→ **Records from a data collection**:
+===+
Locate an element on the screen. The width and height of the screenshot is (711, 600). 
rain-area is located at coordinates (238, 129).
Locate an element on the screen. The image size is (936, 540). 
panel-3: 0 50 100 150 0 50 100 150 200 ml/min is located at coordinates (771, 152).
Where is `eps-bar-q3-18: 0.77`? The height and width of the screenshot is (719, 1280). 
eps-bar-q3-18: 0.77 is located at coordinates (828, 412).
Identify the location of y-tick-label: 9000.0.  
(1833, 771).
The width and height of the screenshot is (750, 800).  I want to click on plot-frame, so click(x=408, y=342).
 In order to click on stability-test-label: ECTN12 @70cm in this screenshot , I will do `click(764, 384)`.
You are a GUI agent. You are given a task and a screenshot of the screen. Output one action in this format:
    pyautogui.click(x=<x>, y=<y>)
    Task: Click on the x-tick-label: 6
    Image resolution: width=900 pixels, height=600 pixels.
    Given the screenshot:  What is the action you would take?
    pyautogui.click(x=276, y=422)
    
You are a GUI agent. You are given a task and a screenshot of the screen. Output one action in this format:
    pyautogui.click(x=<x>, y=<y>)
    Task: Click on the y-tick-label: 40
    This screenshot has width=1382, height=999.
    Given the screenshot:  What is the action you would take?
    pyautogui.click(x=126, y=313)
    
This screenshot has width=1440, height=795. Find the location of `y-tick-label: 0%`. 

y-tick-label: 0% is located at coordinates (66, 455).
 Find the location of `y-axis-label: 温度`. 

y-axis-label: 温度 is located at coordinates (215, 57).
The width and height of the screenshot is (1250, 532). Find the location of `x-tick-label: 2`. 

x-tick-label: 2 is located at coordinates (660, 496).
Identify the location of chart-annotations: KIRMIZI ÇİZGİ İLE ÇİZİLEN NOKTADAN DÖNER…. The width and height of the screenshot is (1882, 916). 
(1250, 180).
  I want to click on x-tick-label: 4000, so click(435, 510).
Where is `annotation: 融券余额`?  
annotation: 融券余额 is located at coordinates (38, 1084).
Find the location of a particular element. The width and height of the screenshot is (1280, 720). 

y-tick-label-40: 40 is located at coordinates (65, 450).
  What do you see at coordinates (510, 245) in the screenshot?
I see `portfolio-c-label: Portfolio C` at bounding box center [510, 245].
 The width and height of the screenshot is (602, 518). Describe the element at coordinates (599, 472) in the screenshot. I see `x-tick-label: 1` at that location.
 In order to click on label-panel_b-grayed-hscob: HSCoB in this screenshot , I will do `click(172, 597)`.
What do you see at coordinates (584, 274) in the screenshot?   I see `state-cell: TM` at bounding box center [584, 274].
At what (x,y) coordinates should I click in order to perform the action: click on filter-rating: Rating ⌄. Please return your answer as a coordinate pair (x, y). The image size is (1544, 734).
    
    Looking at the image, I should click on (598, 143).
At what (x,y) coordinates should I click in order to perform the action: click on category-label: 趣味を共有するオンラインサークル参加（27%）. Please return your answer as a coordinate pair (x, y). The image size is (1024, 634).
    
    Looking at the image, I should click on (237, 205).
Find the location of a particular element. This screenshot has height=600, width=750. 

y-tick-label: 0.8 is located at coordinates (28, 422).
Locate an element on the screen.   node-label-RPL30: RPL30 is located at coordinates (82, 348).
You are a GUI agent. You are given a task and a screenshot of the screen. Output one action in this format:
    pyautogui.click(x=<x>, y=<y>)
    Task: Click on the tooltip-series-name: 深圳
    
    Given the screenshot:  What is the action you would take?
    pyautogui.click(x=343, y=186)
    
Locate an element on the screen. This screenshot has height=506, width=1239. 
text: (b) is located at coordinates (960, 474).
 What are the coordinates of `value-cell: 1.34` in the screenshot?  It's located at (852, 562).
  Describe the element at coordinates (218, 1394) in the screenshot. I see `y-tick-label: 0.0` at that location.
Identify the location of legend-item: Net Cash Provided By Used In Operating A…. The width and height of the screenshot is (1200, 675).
+===+
Could you reproduce every item above word for word?

Locate an element on the screen. The width and height of the screenshot is (711, 600). 
rain-area is located at coordinates (238, 129).
Locate an element on the screen. The image size is (936, 540). 
panel-3: 0 50 100 150 0 50 100 150 200 ml/min is located at coordinates (771, 152).
Where is `eps-bar-q3-18: 0.77`? The height and width of the screenshot is (719, 1280). 
eps-bar-q3-18: 0.77 is located at coordinates (828, 412).
Identify the location of y-tick-label: 9000.0.  
(1833, 771).
The width and height of the screenshot is (750, 800).  I want to click on plot-frame, so click(x=408, y=342).
 In order to click on stability-test-label: ECTN12 @70cm in this screenshot , I will do `click(764, 384)`.
You are a GUI agent. You are given a task and a screenshot of the screen. Output one action in this format:
    pyautogui.click(x=<x>, y=<y>)
    Task: Click on the x-tick-label: 6
    Image resolution: width=900 pixels, height=600 pixels.
    Given the screenshot:  What is the action you would take?
    pyautogui.click(x=276, y=422)
    
You are a GUI agent. You are given a task and a screenshot of the screen. Output one action in this format:
    pyautogui.click(x=<x>, y=<y>)
    Task: Click on the y-tick-label: 40
    This screenshot has width=1382, height=999.
    Given the screenshot:  What is the action you would take?
    pyautogui.click(x=126, y=313)
    
This screenshot has width=1440, height=795. Find the location of `y-tick-label: 0%`. 

y-tick-label: 0% is located at coordinates (66, 455).
 Find the location of `y-axis-label: 温度`. 

y-axis-label: 温度 is located at coordinates (215, 57).
The width and height of the screenshot is (1250, 532). Find the location of `x-tick-label: 2`. 

x-tick-label: 2 is located at coordinates (660, 496).
Identify the location of chart-annotations: KIRMIZI ÇİZGİ İLE ÇİZİLEN NOKTADAN DÖNER…. The width and height of the screenshot is (1882, 916). 
(1250, 180).
  I want to click on x-tick-label: 4000, so click(435, 510).
Where is `annotation: 融券余额`?  
annotation: 融券余额 is located at coordinates (38, 1084).
Find the location of a particular element. The width and height of the screenshot is (1280, 720). 

y-tick-label-40: 40 is located at coordinates (65, 450).
  What do you see at coordinates (510, 245) in the screenshot?
I see `portfolio-c-label: Portfolio C` at bounding box center [510, 245].
 The width and height of the screenshot is (602, 518). Describe the element at coordinates (599, 472) in the screenshot. I see `x-tick-label: 1` at that location.
 In order to click on label-panel_b-grayed-hscob: HSCoB in this screenshot , I will do `click(172, 597)`.
What do you see at coordinates (584, 274) in the screenshot?   I see `state-cell: TM` at bounding box center [584, 274].
At what (x,y) coordinates should I click in order to perform the action: click on filter-rating: Rating ⌄. Please return your answer as a coordinate pair (x, y). The image size is (1544, 734).
    
    Looking at the image, I should click on (598, 143).
At what (x,y) coordinates should I click in order to perform the action: click on category-label: 趣味を共有するオンラインサークル参加（27%）. Please return your answer as a coordinate pair (x, y). The image size is (1024, 634).
    
    Looking at the image, I should click on (237, 205).
Find the location of a particular element. This screenshot has height=600, width=750. 

y-tick-label: 0.8 is located at coordinates (28, 422).
Locate an element on the screen.   node-label-RPL30: RPL30 is located at coordinates (82, 348).
You are a GUI agent. You are given a task and a screenshot of the screen. Output one action in this format:
    pyautogui.click(x=<x>, y=<y>)
    Task: Click on the tooltip-series-name: 深圳
    
    Given the screenshot:  What is the action you would take?
    pyautogui.click(x=343, y=186)
    
Locate an element on the screen. This screenshot has height=506, width=1239. 
text: (b) is located at coordinates (960, 474).
 What are the coordinates of `value-cell: 1.34` in the screenshot?  It's located at (852, 562).
  Describe the element at coordinates (218, 1394) in the screenshot. I see `y-tick-label: 0.0` at that location.
Identify the location of legend-item: Net Cash Provided By Used In Operating A…. The width and height of the screenshot is (1200, 675).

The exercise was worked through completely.